One problem with Doncic is that, outside of him, the Mavericks do not have many other options to create offense. The team relies on him a lot, possibly even too much, considering that carrying this much responsibility for an entire season can become very tiring. Doncic has led the league in usage rate three years in a row, and last year it was a staggering 40.9%.
When Doncic appeared on NBA Today, he told host Malika Andrews that the Mavericks do not need another All-Star to win. We will see if he is right, but history indicates that it’s unlikely. Doncic can carry the team quite far as the proverbial center of the universe, but probably not all the way to a championship.

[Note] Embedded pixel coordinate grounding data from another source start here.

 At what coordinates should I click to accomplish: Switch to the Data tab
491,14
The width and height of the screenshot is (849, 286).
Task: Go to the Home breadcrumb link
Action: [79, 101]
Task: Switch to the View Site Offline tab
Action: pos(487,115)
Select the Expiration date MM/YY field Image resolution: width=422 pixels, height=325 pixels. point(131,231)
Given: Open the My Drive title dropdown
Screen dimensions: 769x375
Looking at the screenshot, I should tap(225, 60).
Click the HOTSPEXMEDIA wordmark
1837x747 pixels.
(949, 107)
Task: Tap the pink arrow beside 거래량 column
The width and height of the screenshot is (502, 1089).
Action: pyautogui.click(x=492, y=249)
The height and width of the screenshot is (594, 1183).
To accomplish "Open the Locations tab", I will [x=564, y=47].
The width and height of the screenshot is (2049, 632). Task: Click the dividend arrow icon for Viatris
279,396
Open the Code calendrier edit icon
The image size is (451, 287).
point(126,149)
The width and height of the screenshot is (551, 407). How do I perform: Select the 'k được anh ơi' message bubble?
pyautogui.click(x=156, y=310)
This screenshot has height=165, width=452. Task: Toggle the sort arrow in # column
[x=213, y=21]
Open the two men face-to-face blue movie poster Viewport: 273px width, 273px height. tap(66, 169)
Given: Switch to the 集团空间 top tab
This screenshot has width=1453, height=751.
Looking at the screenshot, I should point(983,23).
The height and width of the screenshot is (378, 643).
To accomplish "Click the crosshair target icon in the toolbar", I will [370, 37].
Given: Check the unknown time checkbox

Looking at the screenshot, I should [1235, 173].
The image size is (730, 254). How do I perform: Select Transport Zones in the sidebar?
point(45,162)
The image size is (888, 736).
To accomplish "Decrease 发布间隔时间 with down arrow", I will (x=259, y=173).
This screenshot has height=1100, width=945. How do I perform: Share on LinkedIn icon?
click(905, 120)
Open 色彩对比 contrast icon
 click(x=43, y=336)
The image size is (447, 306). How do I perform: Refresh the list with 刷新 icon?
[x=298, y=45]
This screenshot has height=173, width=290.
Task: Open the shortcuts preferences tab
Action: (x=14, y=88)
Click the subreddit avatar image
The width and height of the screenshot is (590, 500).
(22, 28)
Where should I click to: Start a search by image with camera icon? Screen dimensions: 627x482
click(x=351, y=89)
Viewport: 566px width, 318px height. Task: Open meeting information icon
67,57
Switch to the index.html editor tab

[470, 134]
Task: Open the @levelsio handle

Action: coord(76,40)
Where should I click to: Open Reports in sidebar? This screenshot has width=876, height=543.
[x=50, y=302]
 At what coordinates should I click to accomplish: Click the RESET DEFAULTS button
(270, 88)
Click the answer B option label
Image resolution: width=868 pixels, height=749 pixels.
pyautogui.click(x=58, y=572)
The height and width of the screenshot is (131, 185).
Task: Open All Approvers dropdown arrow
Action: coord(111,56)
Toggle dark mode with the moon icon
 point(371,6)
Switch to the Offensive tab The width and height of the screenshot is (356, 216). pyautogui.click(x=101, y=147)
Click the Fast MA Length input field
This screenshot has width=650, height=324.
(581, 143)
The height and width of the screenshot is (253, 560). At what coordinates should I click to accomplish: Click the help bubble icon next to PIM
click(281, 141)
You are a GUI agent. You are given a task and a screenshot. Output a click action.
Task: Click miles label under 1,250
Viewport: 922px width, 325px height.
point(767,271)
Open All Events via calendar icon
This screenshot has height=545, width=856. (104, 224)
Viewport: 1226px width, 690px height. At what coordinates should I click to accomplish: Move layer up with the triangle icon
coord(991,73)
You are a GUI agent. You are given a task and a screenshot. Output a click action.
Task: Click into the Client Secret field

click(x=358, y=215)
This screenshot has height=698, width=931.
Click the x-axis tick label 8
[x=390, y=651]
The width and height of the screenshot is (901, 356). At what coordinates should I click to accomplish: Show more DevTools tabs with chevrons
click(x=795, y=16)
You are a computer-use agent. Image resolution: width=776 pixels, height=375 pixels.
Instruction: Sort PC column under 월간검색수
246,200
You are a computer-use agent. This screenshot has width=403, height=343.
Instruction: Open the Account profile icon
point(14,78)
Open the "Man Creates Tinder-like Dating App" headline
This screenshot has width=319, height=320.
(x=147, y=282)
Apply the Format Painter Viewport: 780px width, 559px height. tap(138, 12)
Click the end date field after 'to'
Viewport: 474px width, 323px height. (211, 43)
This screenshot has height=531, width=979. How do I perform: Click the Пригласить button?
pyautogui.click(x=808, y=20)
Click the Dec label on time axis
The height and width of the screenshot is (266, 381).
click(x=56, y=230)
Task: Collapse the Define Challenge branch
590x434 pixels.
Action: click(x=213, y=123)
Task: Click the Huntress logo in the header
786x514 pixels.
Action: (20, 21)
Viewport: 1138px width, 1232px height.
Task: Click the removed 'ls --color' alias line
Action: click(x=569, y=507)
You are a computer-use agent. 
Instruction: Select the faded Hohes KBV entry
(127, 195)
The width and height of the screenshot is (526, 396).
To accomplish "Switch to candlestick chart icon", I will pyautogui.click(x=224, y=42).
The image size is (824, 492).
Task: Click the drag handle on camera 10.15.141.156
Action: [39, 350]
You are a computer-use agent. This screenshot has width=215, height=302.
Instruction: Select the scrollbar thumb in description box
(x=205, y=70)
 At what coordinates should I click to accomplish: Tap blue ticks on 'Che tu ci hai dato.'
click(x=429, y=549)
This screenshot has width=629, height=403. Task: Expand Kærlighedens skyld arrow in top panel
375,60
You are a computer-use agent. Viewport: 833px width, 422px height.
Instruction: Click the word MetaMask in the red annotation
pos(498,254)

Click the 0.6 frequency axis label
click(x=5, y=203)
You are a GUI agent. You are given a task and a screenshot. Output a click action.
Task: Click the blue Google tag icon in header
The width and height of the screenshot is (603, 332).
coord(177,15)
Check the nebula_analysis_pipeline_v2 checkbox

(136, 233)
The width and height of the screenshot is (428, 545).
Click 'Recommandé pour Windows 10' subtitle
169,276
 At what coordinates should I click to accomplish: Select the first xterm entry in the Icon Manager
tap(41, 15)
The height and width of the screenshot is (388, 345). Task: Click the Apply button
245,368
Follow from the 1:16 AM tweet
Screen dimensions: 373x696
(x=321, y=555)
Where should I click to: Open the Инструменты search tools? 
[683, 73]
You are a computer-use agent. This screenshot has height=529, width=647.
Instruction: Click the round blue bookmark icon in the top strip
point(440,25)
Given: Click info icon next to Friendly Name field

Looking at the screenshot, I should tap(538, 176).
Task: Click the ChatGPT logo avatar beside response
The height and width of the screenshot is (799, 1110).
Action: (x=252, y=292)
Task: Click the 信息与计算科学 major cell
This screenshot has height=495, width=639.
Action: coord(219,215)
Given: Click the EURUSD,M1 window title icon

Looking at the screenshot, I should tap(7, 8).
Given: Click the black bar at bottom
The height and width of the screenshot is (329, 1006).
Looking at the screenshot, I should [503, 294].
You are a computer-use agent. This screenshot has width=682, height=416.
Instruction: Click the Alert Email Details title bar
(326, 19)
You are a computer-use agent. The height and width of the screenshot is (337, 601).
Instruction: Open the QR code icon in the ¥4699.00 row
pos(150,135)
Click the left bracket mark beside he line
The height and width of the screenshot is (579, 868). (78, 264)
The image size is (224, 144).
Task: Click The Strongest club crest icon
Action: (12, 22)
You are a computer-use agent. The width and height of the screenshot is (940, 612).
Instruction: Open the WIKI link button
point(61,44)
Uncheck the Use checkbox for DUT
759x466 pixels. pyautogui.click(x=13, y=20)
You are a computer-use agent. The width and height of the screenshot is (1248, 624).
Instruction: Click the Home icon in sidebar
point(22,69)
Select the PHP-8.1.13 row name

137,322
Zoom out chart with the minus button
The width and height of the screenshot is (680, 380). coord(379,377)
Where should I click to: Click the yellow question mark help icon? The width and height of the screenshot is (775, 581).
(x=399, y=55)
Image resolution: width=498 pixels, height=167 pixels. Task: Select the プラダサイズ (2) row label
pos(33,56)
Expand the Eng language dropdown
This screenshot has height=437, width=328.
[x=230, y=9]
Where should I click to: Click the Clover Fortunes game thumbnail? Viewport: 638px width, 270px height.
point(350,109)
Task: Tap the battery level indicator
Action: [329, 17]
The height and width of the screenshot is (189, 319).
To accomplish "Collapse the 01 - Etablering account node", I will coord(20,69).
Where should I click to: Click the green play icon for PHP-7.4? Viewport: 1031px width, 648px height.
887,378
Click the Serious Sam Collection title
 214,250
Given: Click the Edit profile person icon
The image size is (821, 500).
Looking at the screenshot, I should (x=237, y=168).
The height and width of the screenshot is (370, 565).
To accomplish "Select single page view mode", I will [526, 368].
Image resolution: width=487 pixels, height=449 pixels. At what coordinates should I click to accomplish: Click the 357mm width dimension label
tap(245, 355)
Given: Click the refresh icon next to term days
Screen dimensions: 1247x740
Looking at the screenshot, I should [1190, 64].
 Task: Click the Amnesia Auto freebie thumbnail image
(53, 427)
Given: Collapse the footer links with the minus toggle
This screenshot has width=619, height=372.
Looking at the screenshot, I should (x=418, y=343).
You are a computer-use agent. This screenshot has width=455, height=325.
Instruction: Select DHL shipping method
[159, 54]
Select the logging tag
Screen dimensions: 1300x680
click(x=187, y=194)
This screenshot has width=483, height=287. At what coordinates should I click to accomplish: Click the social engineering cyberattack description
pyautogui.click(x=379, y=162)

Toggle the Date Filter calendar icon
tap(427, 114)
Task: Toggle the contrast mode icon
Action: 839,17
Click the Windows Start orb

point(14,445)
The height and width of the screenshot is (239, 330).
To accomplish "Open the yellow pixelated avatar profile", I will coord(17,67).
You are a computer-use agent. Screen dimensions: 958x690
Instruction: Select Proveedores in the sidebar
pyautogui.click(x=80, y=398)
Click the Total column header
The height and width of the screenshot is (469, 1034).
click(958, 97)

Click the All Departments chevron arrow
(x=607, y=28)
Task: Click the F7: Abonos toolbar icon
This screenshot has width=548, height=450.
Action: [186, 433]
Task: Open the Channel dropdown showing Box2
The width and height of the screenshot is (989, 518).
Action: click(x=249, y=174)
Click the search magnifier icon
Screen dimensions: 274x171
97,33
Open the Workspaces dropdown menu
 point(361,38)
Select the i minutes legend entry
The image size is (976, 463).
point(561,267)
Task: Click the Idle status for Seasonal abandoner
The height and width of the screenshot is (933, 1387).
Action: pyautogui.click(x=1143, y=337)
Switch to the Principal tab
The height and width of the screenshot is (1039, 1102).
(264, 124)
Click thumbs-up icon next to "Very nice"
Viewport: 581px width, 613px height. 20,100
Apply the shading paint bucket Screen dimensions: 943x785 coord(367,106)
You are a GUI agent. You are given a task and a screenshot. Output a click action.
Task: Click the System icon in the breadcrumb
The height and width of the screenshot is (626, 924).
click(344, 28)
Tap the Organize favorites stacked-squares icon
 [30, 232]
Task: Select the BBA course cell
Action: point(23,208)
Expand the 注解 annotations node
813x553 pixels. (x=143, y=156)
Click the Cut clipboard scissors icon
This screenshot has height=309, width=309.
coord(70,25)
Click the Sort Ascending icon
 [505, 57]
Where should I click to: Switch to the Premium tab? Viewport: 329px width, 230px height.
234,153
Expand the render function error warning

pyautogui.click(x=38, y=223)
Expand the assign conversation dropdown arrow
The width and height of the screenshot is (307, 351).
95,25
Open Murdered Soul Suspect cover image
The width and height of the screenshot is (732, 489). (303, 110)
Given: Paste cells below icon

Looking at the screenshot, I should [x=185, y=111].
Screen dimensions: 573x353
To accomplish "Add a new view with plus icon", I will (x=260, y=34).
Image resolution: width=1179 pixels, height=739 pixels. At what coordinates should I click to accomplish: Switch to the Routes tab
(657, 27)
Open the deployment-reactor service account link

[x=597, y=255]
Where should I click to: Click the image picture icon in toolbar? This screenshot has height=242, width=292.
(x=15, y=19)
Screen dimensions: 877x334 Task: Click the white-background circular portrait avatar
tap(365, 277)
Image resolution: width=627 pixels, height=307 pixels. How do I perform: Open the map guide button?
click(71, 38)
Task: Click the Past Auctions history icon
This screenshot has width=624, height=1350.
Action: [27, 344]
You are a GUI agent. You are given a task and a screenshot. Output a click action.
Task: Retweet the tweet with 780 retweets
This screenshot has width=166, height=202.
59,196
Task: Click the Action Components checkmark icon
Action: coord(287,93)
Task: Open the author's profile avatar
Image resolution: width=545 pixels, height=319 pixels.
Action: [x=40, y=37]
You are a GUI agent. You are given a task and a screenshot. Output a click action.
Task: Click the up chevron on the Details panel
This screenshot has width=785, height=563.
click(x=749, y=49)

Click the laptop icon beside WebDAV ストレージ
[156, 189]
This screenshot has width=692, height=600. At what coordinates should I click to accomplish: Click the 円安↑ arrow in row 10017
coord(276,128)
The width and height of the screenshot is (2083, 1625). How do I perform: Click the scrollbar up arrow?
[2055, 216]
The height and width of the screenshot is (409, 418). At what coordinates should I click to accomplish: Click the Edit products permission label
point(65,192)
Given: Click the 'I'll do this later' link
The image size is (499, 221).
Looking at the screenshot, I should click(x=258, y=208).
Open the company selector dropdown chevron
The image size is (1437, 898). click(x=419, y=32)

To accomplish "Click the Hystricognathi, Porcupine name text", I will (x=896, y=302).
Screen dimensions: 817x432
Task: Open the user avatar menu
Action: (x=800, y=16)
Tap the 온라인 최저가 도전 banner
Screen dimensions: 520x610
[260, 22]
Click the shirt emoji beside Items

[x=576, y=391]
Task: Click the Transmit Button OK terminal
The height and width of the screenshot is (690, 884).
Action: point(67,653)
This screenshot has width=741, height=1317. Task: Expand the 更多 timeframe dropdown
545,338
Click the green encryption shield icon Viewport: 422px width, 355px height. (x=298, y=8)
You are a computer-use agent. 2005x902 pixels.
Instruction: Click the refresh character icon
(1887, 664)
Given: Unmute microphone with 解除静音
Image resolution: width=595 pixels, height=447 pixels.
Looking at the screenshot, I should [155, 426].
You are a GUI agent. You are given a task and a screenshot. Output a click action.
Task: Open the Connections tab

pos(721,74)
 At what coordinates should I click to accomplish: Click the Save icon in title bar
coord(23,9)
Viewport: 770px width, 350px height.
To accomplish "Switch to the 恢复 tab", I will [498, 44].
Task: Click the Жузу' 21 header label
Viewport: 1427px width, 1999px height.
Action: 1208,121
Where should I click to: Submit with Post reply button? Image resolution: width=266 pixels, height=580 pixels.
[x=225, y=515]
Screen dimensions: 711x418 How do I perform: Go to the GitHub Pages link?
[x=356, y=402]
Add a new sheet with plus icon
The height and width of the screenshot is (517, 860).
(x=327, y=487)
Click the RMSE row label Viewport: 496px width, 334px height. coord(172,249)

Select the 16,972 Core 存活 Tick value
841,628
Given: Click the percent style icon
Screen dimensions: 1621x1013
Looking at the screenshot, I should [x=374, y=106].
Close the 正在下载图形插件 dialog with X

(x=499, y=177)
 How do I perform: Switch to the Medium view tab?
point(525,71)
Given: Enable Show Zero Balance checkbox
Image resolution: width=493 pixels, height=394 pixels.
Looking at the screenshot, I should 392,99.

Along with Doncic, Dallas have started the season with Spencer Dinwiddie, Reggie Bullock, Dorian Finney-Smith, and JaVale McGee in the starting lineup. The Mavericks acquired Dinwiddie last season to add some ballhandling and playmaking to their bench unit, but with Brunson gone, he will have to step up into a larger role.
Dinwiddie has some experience with taking on the role of secondary ballhandler, though it did not work out too well during his time with the Washington Wizards. There is hope, though. Dinwiddie did not have a player like Luka alongside him in Washington, and put up some of his best career numbers after the trade to Dallas. It is important that he maintains this production; without him in top form, the Mavericks do not have enough playmaking on their team.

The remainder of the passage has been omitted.